Au regard des spécificités géographiques des collectivités ultramarines, la commission d'enquête ne prétend pas que le déploiement de ces mesures suffira seul à freiner les flux de stupéfiants qui entrent dans ces territoires. La coopération internationale, en particulier avec les pays sud-américains, les îles des Caraïbes et les États-Unis, doit aussi prendre toute sa place.
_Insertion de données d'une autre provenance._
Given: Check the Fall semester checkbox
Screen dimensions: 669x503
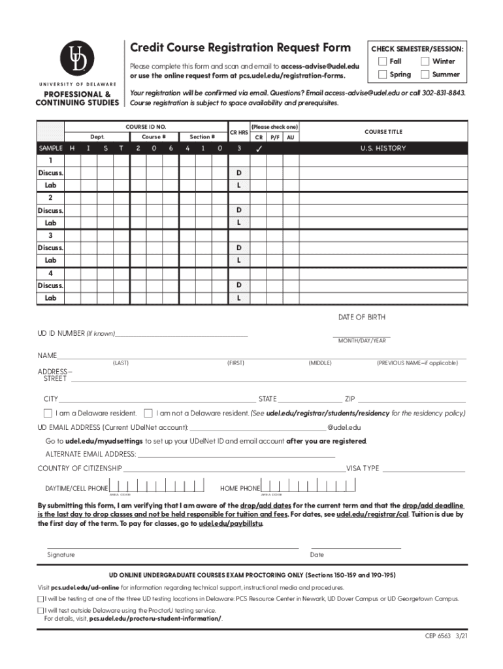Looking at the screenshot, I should coord(383,61).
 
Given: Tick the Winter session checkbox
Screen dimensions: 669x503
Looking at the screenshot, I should coord(425,61).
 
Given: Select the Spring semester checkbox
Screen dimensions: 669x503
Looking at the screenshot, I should coord(383,74).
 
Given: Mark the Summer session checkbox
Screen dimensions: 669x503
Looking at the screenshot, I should coord(425,74).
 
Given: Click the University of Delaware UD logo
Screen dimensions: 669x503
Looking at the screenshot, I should coord(77,59).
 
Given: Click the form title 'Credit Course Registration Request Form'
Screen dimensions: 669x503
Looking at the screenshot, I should coord(240,48).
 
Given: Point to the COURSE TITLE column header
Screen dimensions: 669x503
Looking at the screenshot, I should coord(382,131).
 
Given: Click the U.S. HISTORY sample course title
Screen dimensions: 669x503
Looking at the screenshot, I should coord(383,148).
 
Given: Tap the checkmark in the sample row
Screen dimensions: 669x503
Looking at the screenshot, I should coord(259,149).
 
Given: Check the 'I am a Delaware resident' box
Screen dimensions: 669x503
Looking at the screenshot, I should coord(48,413).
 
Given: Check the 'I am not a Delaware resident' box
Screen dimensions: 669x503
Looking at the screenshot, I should coord(148,413).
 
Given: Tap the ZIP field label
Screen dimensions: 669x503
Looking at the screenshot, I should coord(350,399).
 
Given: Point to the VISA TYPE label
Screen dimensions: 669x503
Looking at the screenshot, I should coord(363,468).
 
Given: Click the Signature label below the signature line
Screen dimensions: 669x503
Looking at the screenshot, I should coord(61,555).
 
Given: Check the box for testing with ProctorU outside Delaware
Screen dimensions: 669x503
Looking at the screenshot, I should coord(41,610).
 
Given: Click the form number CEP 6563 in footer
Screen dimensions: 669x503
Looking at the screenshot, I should coord(434,636).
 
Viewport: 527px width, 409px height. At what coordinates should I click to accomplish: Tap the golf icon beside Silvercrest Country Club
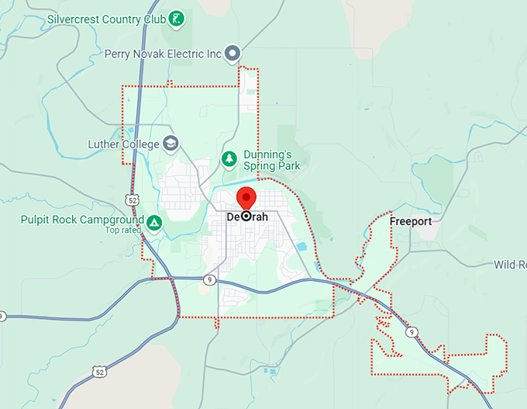(177, 18)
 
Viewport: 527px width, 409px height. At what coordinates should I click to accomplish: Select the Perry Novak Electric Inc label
(164, 54)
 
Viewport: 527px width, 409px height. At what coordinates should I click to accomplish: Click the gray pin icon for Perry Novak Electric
(232, 54)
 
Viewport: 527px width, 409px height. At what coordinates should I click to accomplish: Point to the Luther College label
(123, 144)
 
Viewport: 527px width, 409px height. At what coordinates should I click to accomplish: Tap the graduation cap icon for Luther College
(170, 144)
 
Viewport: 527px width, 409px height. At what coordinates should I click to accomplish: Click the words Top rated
(123, 230)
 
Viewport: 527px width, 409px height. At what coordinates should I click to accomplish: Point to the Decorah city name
(247, 217)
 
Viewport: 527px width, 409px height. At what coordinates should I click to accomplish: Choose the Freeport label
(410, 221)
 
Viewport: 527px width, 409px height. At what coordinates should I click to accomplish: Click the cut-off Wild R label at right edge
(510, 265)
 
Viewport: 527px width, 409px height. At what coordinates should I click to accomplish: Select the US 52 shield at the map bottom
(99, 373)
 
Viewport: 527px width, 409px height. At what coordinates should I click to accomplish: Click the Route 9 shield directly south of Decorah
(210, 279)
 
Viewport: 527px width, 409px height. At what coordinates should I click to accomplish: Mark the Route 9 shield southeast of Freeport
(412, 332)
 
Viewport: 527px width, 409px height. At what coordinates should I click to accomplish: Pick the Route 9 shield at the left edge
(2, 317)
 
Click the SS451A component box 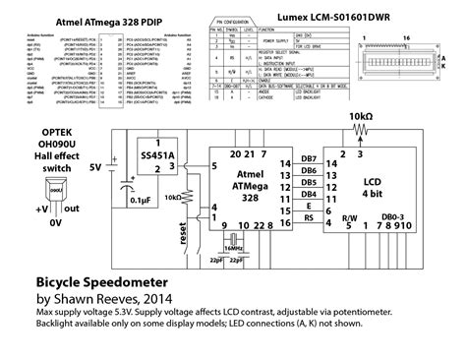pos(152,159)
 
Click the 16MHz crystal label pos(234,250)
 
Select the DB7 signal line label pos(309,160)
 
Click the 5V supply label pos(94,169)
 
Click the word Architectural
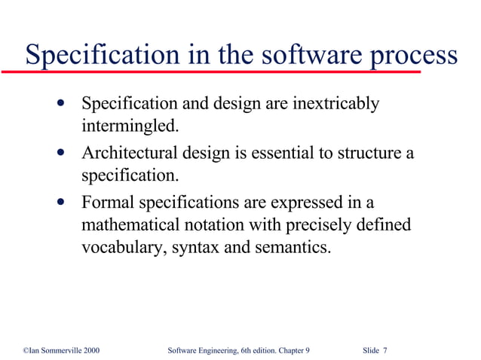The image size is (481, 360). [132, 154]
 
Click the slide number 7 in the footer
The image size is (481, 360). [385, 350]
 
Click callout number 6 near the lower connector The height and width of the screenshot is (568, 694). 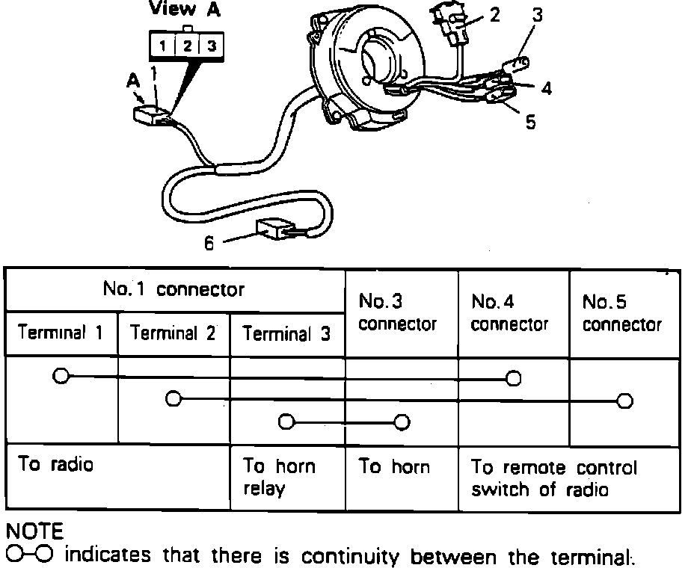(x=209, y=244)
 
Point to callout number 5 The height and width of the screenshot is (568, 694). (x=530, y=121)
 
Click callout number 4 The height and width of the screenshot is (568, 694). (x=547, y=88)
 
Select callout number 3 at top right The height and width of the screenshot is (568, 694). (x=538, y=15)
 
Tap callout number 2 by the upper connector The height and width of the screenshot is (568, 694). (x=494, y=15)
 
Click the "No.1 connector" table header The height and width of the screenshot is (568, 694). (x=174, y=289)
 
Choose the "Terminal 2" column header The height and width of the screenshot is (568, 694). (x=174, y=333)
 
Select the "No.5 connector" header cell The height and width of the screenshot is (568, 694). (x=622, y=313)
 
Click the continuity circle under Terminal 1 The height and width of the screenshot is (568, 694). (x=61, y=375)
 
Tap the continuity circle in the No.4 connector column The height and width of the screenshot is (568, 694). (x=513, y=379)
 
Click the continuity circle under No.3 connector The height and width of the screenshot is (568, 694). (x=402, y=423)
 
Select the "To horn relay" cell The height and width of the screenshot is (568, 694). (x=279, y=478)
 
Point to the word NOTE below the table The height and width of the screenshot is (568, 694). (x=35, y=531)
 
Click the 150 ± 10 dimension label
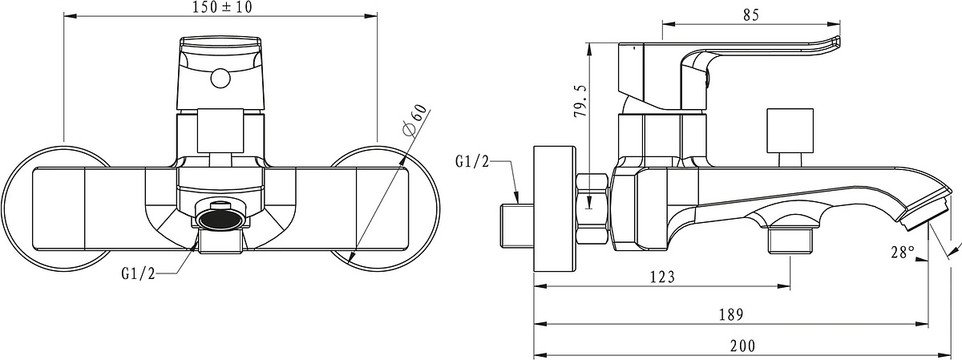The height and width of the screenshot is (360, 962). tap(222, 7)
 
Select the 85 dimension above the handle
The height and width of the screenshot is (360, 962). tap(750, 15)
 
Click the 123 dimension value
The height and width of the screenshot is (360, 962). tap(662, 277)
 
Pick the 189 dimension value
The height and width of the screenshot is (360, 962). tap(731, 314)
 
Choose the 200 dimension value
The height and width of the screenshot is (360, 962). tap(742, 346)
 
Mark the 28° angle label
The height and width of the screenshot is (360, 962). tap(903, 253)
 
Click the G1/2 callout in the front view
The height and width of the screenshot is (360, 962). tap(138, 273)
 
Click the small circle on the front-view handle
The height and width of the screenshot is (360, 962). tap(220, 79)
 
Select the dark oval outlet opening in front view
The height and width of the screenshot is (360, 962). tap(221, 220)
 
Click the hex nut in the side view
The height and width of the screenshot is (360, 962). tap(592, 208)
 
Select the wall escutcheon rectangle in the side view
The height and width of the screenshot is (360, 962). tap(554, 208)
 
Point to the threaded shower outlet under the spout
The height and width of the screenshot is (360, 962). tap(790, 240)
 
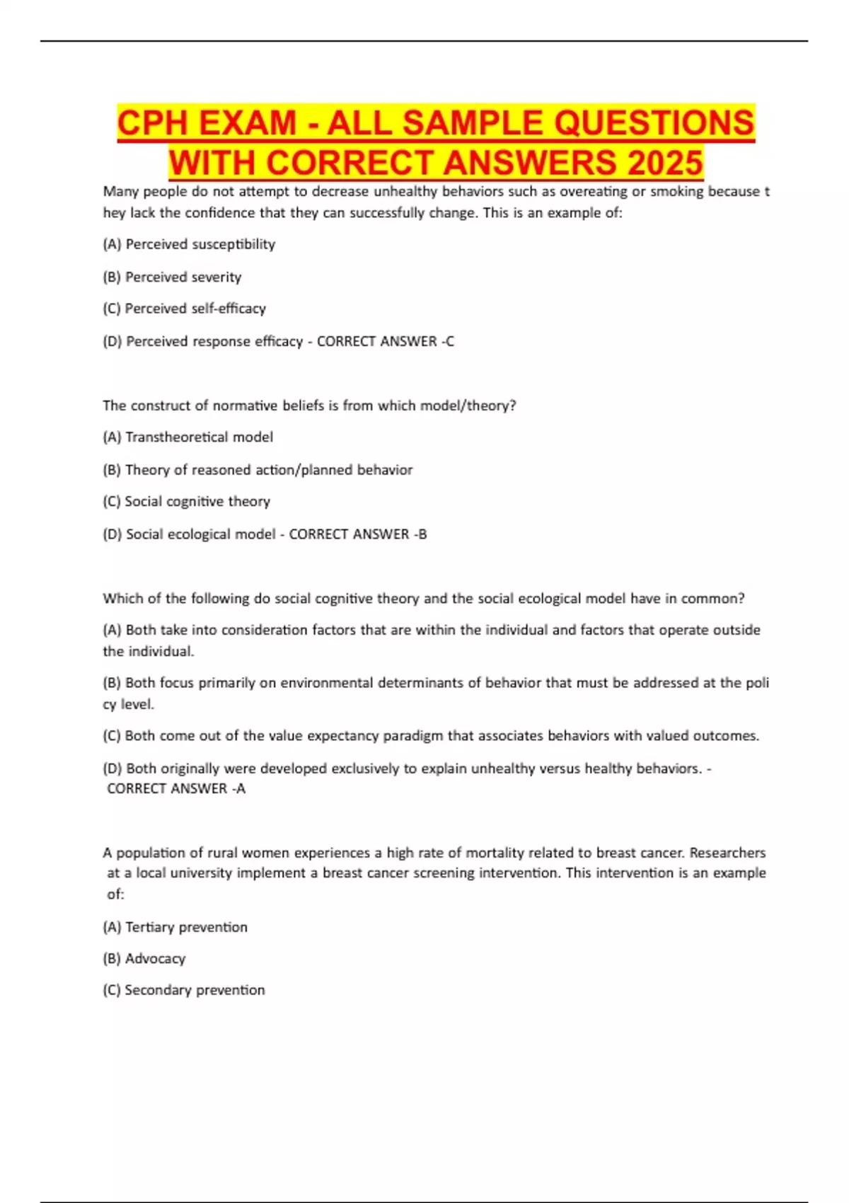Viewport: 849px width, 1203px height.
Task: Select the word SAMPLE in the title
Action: click(473, 122)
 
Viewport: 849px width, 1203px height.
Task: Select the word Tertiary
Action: click(149, 927)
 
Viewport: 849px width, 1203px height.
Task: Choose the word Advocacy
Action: click(155, 959)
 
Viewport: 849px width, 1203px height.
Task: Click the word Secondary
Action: click(158, 990)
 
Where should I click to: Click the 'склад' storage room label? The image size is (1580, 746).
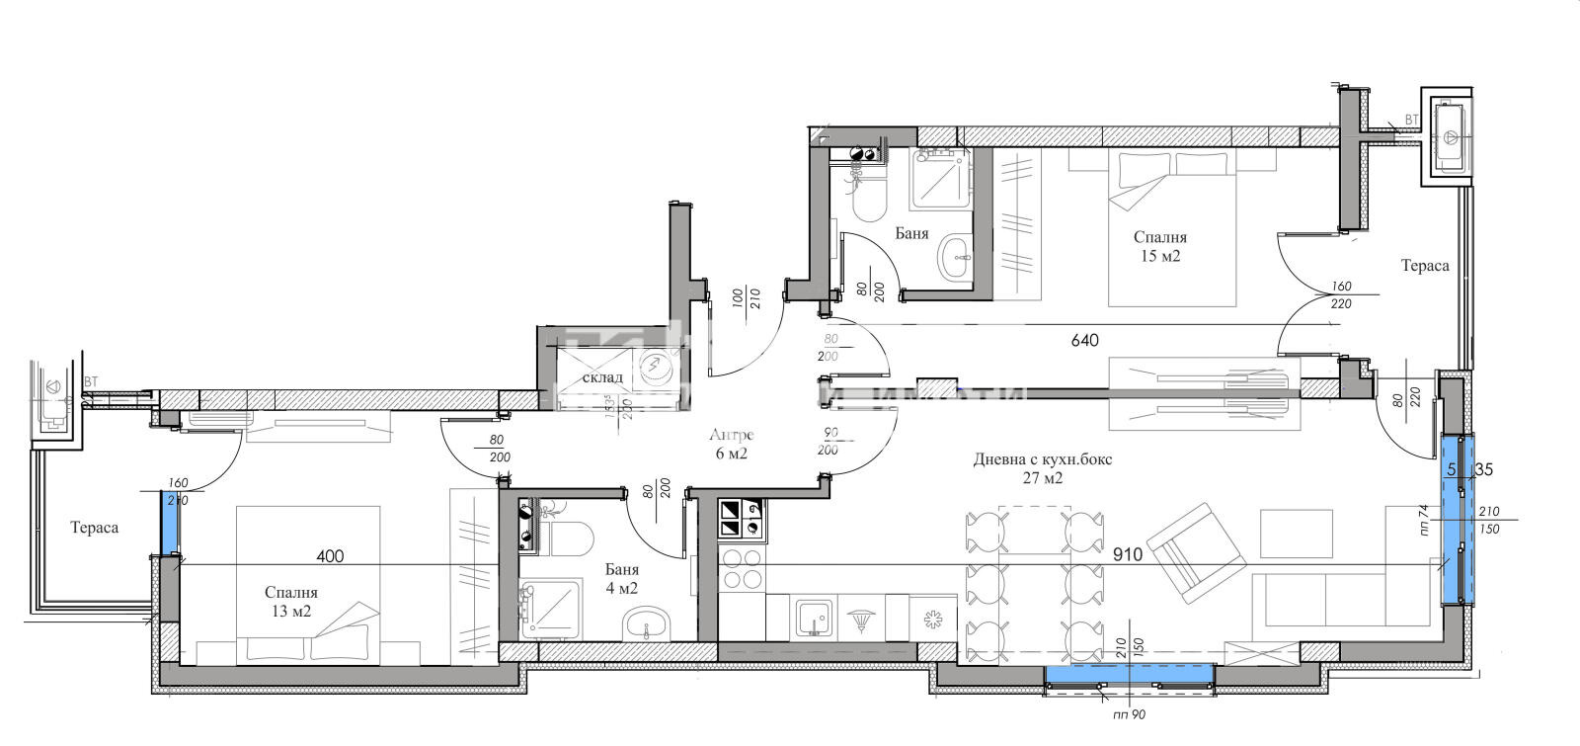click(x=602, y=377)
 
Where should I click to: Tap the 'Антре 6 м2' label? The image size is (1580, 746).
click(x=732, y=445)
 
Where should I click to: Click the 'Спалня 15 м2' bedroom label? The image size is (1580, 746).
click(x=1159, y=246)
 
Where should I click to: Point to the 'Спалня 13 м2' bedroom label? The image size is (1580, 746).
click(x=290, y=602)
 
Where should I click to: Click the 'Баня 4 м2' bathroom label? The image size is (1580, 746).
click(x=621, y=579)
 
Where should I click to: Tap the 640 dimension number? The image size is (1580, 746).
click(x=1084, y=341)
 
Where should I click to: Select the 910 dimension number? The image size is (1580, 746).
click(x=1126, y=554)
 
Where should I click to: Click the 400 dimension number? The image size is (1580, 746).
click(x=330, y=556)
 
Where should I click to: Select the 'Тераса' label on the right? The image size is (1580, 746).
click(x=1425, y=266)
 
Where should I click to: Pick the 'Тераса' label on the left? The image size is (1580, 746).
click(x=94, y=528)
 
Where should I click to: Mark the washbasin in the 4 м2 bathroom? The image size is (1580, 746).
click(x=647, y=622)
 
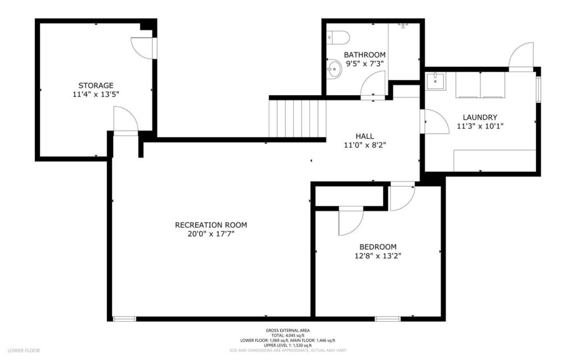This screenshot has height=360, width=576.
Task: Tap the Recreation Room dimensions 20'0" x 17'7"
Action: (x=211, y=233)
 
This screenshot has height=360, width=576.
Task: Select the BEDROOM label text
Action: (x=378, y=246)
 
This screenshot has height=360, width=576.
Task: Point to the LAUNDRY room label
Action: (x=480, y=117)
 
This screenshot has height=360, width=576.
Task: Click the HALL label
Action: (x=364, y=136)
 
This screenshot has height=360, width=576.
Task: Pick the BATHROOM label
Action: (x=365, y=55)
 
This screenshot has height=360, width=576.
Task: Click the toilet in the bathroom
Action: (x=339, y=37)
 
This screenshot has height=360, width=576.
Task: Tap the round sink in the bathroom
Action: (x=334, y=70)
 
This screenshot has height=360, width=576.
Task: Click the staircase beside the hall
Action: (x=298, y=118)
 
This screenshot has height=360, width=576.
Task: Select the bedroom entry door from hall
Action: (x=401, y=197)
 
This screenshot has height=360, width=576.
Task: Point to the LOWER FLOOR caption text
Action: (x=24, y=350)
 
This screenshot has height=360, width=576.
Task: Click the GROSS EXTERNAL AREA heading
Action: (x=287, y=330)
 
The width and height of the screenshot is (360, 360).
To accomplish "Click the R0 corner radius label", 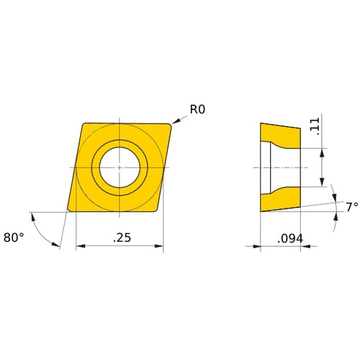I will click(x=197, y=110).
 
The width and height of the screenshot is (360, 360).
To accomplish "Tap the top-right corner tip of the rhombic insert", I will click(x=172, y=125).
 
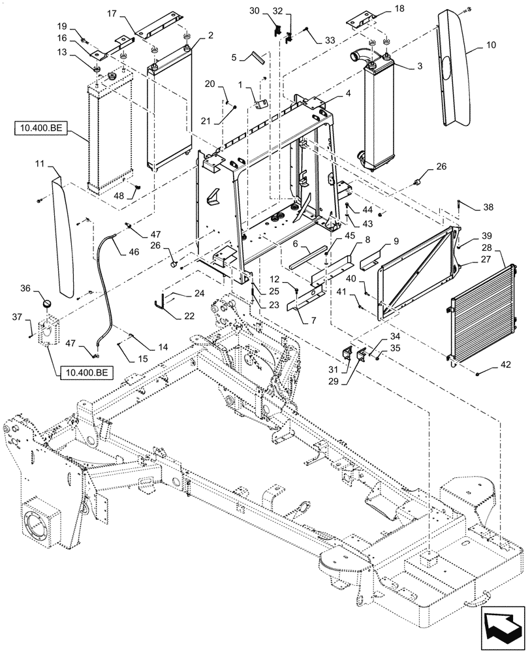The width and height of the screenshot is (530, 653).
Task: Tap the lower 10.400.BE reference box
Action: click(x=85, y=374)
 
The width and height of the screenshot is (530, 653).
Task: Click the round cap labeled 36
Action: click(x=45, y=303)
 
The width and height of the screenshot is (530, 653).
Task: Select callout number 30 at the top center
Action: click(x=255, y=12)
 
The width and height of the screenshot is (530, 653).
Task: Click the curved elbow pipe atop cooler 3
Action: click(x=359, y=56)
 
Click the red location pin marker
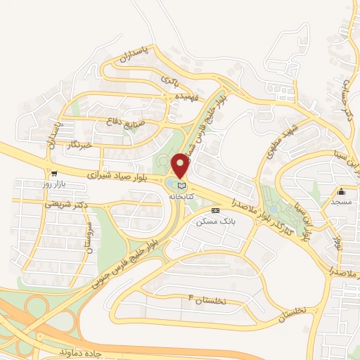pyautogui.click(x=181, y=166)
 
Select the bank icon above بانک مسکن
pyautogui.click(x=214, y=210)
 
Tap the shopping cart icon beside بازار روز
pyautogui.click(x=53, y=173)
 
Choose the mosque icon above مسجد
pyautogui.click(x=342, y=191)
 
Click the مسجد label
pyautogui.click(x=342, y=202)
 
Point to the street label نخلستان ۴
pyautogui.click(x=205, y=301)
Recommandation n° 9 de la commission d'enquête : mettre fin au sacrifice des outre-mer et lutter contre l'entrée de stupéfiants sur leur sol
· Pérenniser les contrôles à 100 % en Guyane, avec des moyens adaptés (nombre suffisant de chambres carcérales pour les « mules », contrôle systématique des bagages par scanner...) et les étendre aux Antilles ;
· Accroître les contrôles routiers et maritimes dans l'ensemble des territoires ultramarins.
* 650 Direction générale des outre-mer, « Organisation d'un webinaire sur la sécurisation des emprises portuaires », 11 octobre 2023.
* 651 Direction des affaires criminelles et des grâces, « Tableau comparatif Schiphol, Cayenne, Orly et Roissy », novembre 2022.
* 652 D'après les données transmises au rapporteur par le ministère de l'intérieur et des outre-mer.
* 653 Direction générale des outre-mer, contribution à l'évolution du plan de lutte contre le trafic de stupéfiants, mai 2022.
* 654 Table ronde des forces de l'ordre de Guyane, 20 décembre 2023.